Answer

**step1** Understanding the Problem and Identifying the Equation Type

The problem asks for the solution to the differential equation $$\frac{dy}{dx}+2y=1$$ that satisfies the initial condition $$y(0)=0$$. This is a first-order linear ordinary differential equation, which can be written in the standard form $$\frac{dy}{dx} + P(x)y = Q(x)$$. In this specific equation, we can identify $$P(x) = 2$$ and $$Q(x) = 1$$. To solve such an equation, we typically use an integrating factor.

**step2** Calculating the Integrating Factor

The integrating factor (IF) for a first-order linear differential equation in the form $$\frac{dy}{dx} + P(x)y = Q(x)$$ is given by the formula $$IF = e^{\int P(x) dx}$$.
Substituting the identified $$P(x) = 2$$ into the formula:
$$IF = e^{\int 2 dx}$$
Integrating 2 with respect to x gives $$2x$$.
Therefore, the integrating factor is $$IF = e^{2x}$$.

**step3** Multiplying the Differential Equation by the Integrating Factor

Next, we multiply every term in the original differential equation by the integrating factor $$e^{2x}$$:
$$e^{2x} \left(\frac{dy}{dx} + 2y\right) = e^{2x} (1)$$
This expands to:
$$e^{2x}\frac{dy}{dx} + 2e^{2x}y = e^{2x}$$

**step4** Recognizing the Left Side as a Product Rule Derivative

The left side of the equation, $$e^{2x}\frac{dy}{dx} + 2e^{2x}y$$, is the result of applying the product rule for differentiation to the product of $$y$$ and the integrating factor $$e^{2x}$$. In other words, $$\frac{d}{dx}(y \cdot e^{2x}) = e^{2x}\frac{dy}{dx} + y \cdot \frac{d}{dx}(e^{2x}) = e^{2x}\frac{dy}{dx} + y (2e^{2x})$$.
So, the equation simplifies to:
$$\frac{d}{dx}(y e^{2x}) = e^{2x}$$

**step5** Integrating Both Sides to Find the General Solution

To find $$y$$, we integrate both sides of the equation with respect to x:
$$\int \frac{d}{dx}(y e^{2x}) dx = \int e^{2x} dx$$
The integral of the derivative of a function simply gives the function itself (plus a constant of integration). On the right side, the integral of $$e^{2x}$$ is $$\frac{1}{2}e^{2x}$$.
So, we get:
$$y e^{2x} = \frac{1}{2}e^{2x} + C$$
where $$C$$ is the constant of integration.

**step6** Solving for y

To isolate $$y$$, we divide both sides of the equation by $$e^{2x}$$:
$$y = \frac{\frac{1}{2}e^{2x} + C}{e^{2x}}$$
$$y = \frac{1}{2} + C e^{-2x}$$
This is the general solution to the given differential equation.

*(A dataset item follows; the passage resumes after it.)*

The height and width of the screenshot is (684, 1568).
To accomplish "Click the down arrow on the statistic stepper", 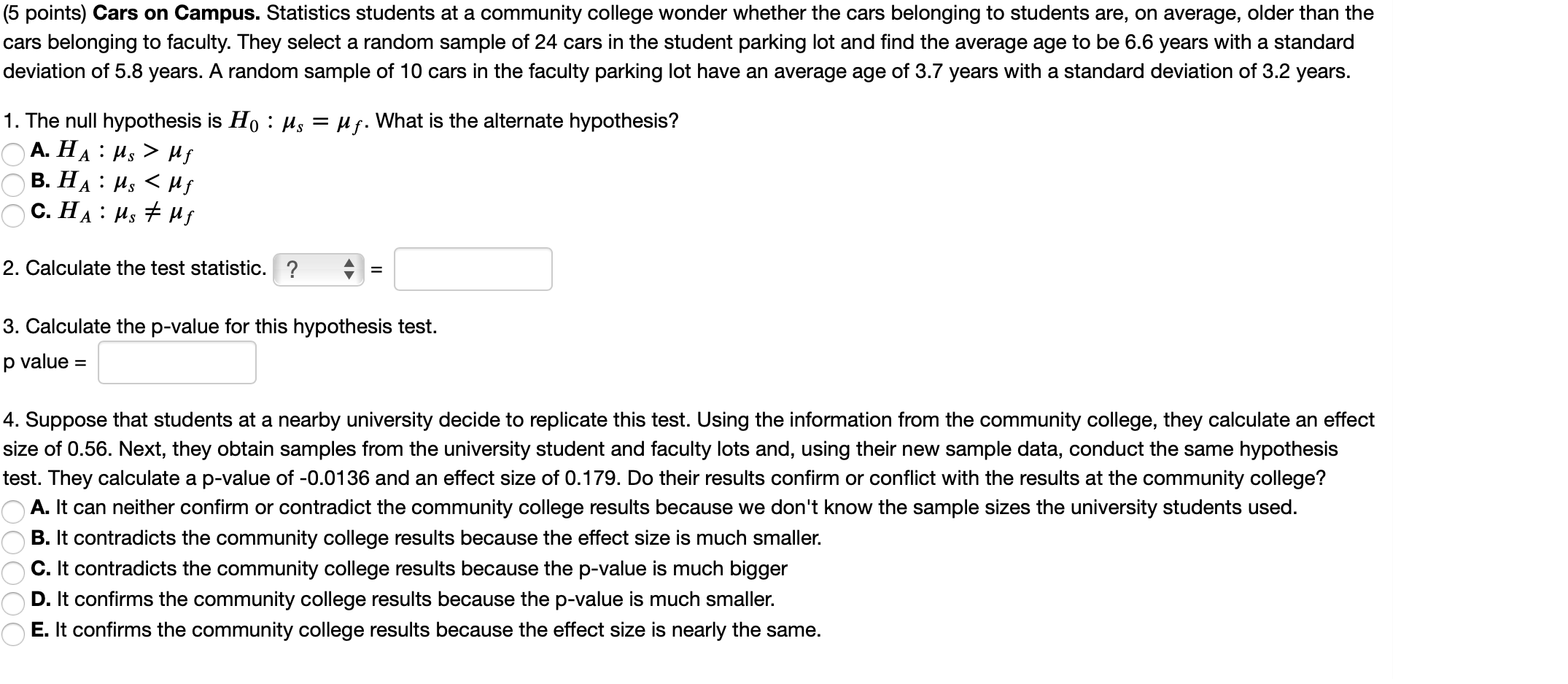I will pyautogui.click(x=350, y=276).
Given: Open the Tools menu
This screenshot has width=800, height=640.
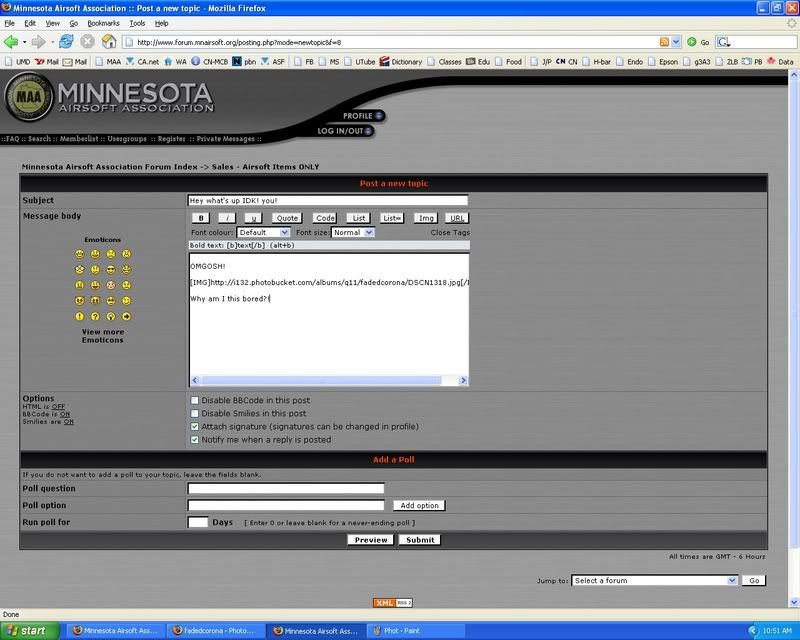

**step7** Applying the Initial Condition to Determine the Constant C

We are given the initial condition $$y(0)=0$$, which means when $$x=0$$, the value of $$y$$ is $$0$$. We substitute these values into the general solution:
$$0 = \frac{1}{2} + C e^{-2(0)}$$
Since any non-zero number raised to the power of 0 is 1 ($$e^0 = 1$$):
$$0 = \frac{1}{2} + C(1)$$
$$0 = \frac{1}{2} + C$$
Solving for $$C$$:
$$C = -\frac{1}{2}$$

**step8** Formulating the Particular Solution

Now that we have the value of the constant $$C$$, we substitute it back into the general solution to obtain the particular solution that satisfies the initial condition:
$$y = \frac{1}{2} + \left(-\frac{1}{2}\right) e^{-2x}$$
$$y = \frac{1}{2} - \frac{1}{2} e^{-2x}$$
This can be factored as:
$$y = \frac{1}{2}(1 - e^{-2x})$$
Or, more compactly:
$$y = \frac{1 - e^{-2x}}{2}$$

**step9** Comparing with the Given Options

Finally, we compare our derived particular solution with the provided multiple-choice options:
A) $$y=\frac{1-{{e}^{-2x}}}{2}$$
B) $$y=\frac{1+{{e}^{-2x}}}{2}$$
C) $$y=1+{{e}^{x}}$$
D) $$y=\frac{1+{{e}^{x}}}{2}$$
Our solution $$y = \frac{1 - e^{-2x}}{2}$$ perfectly matches option A.